Pregnancy: laboratory measurements


Pregnancy is known to be a state of “physiologic anemia” due to the disproportionate increase in plasma volume relative to red blood cell volume. This increase in blood volume is necessary to supply the fetus and placenta and begins very early in pregnancy. The plasma volume is already increased by 10-15% at 6 weeks of gestation and increases to 30-50% greater than pre-pregnancy volume by term. The red cell volume, in contrast to this, is only increased by 20-30% at term. This increase is prompted by a higher level of erythropoietin. Thus, despite a higher red cell volume, the hematocrit will fall during pregnancy. The greatest time of disproportion between the plasma volume and red cell volume changes will be at 28-36 weeks. Anemia during pregnancy is defined differently than someone who is not pregnant. To be considered anemic during pregnancy the hemoglobin needs to be less than 11g/dL in the 1st or 3rd trimesters.
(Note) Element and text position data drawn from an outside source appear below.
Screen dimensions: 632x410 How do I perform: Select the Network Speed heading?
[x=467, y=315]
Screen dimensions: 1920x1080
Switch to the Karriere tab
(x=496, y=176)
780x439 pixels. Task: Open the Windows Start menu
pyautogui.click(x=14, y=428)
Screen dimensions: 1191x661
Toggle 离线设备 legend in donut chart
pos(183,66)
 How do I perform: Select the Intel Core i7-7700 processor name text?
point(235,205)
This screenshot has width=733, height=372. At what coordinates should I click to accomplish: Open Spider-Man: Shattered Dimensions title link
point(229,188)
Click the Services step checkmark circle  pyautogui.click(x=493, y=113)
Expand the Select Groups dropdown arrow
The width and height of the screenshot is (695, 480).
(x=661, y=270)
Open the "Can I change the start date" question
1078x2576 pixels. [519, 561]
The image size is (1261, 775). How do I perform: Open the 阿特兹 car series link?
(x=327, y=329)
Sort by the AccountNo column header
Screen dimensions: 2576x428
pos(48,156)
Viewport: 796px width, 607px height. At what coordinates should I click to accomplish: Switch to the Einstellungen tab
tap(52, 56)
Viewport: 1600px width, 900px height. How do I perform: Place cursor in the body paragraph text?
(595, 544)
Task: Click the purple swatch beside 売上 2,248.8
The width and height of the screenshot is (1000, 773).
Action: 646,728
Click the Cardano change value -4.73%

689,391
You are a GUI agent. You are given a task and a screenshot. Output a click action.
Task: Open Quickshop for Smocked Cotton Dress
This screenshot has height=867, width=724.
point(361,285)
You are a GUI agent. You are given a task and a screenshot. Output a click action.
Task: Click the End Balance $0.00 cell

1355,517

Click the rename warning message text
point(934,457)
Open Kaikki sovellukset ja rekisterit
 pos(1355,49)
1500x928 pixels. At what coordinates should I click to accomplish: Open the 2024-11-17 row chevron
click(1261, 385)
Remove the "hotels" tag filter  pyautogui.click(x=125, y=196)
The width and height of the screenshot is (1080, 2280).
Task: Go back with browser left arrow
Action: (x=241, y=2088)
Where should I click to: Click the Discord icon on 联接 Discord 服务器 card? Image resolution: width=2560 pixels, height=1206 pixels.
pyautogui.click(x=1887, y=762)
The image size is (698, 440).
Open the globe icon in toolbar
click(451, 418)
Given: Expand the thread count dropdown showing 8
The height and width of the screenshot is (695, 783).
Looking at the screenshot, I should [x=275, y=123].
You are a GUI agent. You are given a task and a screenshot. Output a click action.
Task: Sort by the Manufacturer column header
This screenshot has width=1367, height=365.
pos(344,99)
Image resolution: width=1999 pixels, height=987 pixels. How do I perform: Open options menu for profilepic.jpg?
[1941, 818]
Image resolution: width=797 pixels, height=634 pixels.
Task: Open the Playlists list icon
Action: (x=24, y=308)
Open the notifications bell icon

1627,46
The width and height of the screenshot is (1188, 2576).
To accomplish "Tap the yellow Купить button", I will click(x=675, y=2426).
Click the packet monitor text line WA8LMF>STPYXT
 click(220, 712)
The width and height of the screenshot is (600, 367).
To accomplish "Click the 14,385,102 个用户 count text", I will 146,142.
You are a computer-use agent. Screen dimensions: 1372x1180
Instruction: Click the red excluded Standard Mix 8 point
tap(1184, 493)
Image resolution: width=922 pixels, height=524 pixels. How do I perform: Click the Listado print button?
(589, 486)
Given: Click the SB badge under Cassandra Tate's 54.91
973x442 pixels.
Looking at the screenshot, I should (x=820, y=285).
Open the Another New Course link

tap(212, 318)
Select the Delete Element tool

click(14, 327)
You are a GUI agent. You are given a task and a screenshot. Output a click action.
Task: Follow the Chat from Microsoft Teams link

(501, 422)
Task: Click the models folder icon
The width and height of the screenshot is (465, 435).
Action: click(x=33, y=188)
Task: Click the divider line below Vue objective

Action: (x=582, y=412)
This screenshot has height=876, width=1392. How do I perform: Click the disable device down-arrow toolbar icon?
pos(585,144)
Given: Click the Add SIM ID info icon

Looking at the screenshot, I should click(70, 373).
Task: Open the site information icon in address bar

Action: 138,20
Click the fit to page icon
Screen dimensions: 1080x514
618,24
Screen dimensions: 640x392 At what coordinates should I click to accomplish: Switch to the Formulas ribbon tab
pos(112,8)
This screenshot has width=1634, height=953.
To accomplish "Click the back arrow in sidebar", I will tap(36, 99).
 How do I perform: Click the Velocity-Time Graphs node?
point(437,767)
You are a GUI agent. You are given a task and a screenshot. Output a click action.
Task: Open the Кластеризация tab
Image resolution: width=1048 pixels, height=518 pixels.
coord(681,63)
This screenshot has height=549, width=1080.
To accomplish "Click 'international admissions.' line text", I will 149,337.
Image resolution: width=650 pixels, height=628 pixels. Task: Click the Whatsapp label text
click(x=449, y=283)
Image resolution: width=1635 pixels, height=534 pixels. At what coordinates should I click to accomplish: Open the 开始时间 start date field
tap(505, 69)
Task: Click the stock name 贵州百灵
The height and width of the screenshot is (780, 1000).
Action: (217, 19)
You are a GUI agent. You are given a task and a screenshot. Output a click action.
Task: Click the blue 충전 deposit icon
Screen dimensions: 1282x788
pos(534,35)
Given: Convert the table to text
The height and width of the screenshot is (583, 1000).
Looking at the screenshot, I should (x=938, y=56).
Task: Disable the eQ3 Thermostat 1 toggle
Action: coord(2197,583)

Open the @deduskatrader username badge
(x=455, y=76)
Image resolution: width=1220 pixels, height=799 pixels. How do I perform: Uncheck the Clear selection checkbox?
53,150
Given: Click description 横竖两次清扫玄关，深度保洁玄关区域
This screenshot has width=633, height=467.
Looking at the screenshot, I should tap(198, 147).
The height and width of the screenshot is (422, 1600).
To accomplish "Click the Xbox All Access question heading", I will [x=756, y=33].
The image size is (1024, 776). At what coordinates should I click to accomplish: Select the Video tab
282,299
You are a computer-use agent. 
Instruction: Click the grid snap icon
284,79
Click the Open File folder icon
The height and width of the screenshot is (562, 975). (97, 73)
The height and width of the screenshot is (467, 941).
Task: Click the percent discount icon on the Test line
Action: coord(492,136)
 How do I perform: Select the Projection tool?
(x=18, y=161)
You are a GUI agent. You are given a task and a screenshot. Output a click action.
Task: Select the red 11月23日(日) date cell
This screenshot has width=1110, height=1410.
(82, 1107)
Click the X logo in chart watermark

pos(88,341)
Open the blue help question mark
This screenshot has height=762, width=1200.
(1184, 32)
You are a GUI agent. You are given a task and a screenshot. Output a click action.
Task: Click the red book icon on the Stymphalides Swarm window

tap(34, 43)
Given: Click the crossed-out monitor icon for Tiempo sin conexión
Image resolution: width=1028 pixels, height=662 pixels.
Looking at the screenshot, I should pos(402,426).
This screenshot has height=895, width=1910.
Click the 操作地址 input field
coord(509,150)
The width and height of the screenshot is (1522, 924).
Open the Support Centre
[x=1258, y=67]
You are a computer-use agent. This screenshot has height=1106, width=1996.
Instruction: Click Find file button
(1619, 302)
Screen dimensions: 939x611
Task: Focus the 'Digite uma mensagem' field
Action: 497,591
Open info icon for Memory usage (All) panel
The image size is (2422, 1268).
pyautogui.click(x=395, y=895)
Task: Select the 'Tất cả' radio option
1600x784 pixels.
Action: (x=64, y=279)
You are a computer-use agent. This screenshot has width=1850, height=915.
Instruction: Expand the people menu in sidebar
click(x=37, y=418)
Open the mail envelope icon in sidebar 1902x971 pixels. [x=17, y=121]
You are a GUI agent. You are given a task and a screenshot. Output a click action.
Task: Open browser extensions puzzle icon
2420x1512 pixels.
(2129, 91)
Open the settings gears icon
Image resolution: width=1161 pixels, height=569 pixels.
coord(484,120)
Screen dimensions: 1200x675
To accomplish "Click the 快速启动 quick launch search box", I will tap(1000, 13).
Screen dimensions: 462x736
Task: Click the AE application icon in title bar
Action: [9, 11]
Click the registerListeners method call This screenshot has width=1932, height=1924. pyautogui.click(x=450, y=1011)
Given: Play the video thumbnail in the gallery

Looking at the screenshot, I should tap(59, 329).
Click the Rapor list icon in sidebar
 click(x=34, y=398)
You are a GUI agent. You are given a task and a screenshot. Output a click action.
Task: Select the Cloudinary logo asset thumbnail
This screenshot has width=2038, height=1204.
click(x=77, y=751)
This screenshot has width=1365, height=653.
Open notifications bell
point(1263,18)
Other hematologic changes in pregnancy include an increase in white blood cells, particularly neutrophils, and a slight decrease in platelet count. The average white cell count during pregnancy is about 9-15k. It increases up to term, and can go as high as 25k during labor. Platelets, on the other hand, remain in the normal non-pregnant range but mean platelet counts may be slightly lower than in healthy non-pregnant women. The “low normal” range is considered to be about 106-120k.

There are also many changes in blood chemistries during pregnancy as well, mostly by the same dilutional mechanism as the hematocrit. Important among these are albumin, total protein and creatinine. Both albumin and total protein decrease by about 1g/dL by mid-pregnancy and creatinine decreases by about 0.3mg/dL. For other chemistry changes, see chart (below).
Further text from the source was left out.